Sensible Swap: 1973 Triumph Stag – Sold?
March 10, 2022, Update – We just confirmed the listing for this “Classifind” expired, so with no replacement found we’re assuming this ride “Sold?” While this one got away, please reach out either by email or call us directly if you’d like to be informed when we come across something similar.
Virtually every engine swap ever performed had one goal in mind: more power. In the case of the rare Triumph Stag, the removal of the car’s original 3.0 Liter V8 in favor of a 2.5 Liter Inline six from a donor TR6 ended up being performed by many enthusiasts for the sale of keeping their Stag roadworthy. This red-over-black 1973 Triumph Stag originally listed in February 2022 on Craigslist in St. Charles, Illinois (Chicago) features a donor engine from a ’76 TR6 as well as a non-color matching removable hardtop.
Currently offered for $9,500, comparing that price against the Hagerty Insurance Online Valuation Tool confirms the private seller has their Stag priced between this guide’s #4 “Fair” (Daily Driver) estimate of $7,400 and its #3 “Good” appraisal of $14,000. Interestingly, the Collector Car Market Review Online Tool reveals the seller’s ask falls between this guide’s #3 “Good” estimate of $9,250 and its #2 “Very Good” appraisal of $14,100.
Under British Leyland ownership, Triumph built the V8-powered, 2+2 Stag convertible from 1970 through 1978. Envisioned as a luxury sports car, the Triumph developed the Stag to compete directly with the Mercedes-Benz SL class models.

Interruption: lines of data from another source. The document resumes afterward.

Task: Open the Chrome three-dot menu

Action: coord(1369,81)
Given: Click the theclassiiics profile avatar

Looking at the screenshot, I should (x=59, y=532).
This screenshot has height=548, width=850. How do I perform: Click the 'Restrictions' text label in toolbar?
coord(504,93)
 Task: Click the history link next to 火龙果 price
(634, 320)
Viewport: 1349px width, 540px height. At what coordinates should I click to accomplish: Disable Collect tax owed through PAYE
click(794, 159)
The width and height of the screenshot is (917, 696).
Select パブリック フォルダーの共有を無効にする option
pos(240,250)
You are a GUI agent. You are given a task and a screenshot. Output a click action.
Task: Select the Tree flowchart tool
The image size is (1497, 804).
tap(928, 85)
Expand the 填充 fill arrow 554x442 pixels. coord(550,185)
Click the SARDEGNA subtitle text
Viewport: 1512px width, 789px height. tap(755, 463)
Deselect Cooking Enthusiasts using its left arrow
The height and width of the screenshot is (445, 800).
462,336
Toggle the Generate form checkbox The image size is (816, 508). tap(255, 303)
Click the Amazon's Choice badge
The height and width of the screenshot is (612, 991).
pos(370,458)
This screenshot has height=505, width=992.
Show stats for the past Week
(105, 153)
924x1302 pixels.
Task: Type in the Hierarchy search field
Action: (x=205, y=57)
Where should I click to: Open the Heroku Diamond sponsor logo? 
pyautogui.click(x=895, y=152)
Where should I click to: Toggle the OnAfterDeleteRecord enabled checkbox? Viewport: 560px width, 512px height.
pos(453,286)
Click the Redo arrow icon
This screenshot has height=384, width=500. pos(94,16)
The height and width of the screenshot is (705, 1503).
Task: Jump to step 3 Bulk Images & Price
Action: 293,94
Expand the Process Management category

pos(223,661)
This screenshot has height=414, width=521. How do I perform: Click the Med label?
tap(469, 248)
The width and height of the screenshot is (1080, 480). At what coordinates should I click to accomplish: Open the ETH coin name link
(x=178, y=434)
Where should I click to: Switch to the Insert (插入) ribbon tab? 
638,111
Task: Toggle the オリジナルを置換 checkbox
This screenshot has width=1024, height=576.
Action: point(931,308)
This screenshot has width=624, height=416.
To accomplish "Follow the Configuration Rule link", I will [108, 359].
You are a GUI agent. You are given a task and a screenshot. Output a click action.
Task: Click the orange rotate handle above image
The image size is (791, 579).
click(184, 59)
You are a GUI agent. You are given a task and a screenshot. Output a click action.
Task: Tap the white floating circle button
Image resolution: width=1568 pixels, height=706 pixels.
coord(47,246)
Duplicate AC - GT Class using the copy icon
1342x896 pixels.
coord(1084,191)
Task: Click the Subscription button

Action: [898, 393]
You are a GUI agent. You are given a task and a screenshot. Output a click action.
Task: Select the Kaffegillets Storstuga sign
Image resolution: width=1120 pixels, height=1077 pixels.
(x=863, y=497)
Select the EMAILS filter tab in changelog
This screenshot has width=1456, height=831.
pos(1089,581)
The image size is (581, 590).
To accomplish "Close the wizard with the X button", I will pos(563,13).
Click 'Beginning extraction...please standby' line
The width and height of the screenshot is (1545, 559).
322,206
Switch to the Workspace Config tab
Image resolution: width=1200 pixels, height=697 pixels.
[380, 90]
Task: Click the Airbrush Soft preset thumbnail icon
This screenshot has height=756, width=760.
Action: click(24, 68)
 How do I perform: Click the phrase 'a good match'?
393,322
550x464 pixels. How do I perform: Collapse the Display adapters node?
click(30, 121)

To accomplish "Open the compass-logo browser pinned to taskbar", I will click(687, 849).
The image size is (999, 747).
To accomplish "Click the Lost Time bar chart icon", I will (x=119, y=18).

All Stags were four-seater convertible coupés, but for structural rigidity – and to meet proposed American rollover standards of the time – the Stag required a B-pillar “roll bar” hoop connected to the windscreen frame by a T-bar. A body-color removable hardtop with defrost wires on the rear window, full headliner, and lever-operated quarter windows was a popular factory option for early Stags that eventually became standard equipment. Designers developed the Stag with a unitized body featuring fully independent suspension: MacPherson struts in front, semi-trailing arms at the rear. Braking was by front disc and rear drum brakes, while steering was power-assisted rack and pinion.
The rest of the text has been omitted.